◆ **TASK TO CARRY OUT**
Turn the stretch of material below, from the line containing "has width=1101, height=578." through the line containing "Looking at the", into a JSON list of strings with one string per line and no entries for blank lines.

◆ **DATASET RECORDS**
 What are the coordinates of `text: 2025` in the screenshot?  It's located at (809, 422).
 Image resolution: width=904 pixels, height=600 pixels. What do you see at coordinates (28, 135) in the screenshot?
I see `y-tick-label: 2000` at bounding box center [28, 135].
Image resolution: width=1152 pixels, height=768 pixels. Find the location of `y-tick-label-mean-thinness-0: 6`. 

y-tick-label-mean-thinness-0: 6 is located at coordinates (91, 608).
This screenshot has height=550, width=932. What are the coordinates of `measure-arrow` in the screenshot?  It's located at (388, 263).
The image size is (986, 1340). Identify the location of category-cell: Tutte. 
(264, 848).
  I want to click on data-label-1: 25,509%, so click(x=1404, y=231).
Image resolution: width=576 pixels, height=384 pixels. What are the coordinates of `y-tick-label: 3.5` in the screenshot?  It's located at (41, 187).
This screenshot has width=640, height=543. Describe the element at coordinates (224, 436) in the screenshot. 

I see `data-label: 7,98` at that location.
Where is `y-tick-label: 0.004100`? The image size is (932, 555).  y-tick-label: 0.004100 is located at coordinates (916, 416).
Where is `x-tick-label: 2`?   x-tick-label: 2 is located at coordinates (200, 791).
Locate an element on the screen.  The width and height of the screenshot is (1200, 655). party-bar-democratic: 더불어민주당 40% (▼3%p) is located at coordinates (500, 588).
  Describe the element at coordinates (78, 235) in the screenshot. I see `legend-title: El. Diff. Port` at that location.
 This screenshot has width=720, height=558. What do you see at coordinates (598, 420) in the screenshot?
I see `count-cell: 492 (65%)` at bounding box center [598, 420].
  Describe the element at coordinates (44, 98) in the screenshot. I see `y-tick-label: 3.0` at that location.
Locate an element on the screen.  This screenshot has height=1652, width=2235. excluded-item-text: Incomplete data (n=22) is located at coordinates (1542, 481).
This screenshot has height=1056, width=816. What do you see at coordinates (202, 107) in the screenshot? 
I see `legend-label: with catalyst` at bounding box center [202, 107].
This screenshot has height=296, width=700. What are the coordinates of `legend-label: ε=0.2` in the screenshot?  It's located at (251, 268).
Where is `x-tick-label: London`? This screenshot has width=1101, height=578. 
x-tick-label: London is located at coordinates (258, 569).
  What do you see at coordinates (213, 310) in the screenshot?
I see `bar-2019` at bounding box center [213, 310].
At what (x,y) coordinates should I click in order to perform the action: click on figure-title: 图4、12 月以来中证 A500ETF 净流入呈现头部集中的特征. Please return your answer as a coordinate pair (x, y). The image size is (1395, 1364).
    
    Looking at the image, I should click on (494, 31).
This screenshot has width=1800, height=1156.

◆ **ANSWER TO THIS PROBLEM**
[
  "Where is `x-tick-label: London`? This screenshot has width=1101, height=578. ",
  "x-tick-label: London is located at coordinates (258, 569).",
  "  What do you see at coordinates (213, 310) in the screenshot?",
  "I see `bar-2019` at bounding box center [213, 310].",
  "At what (x,y) coordinates should I click in order to perform the action: click on figure-title: 图4、12 月以来中证 A500ETF 净流入呈现头部集中的特征. Please return your answer as a coordinate pair (x, y). The image size is (1395, 1364).",
  "    Looking at the image, I should click on (494, 31)."
]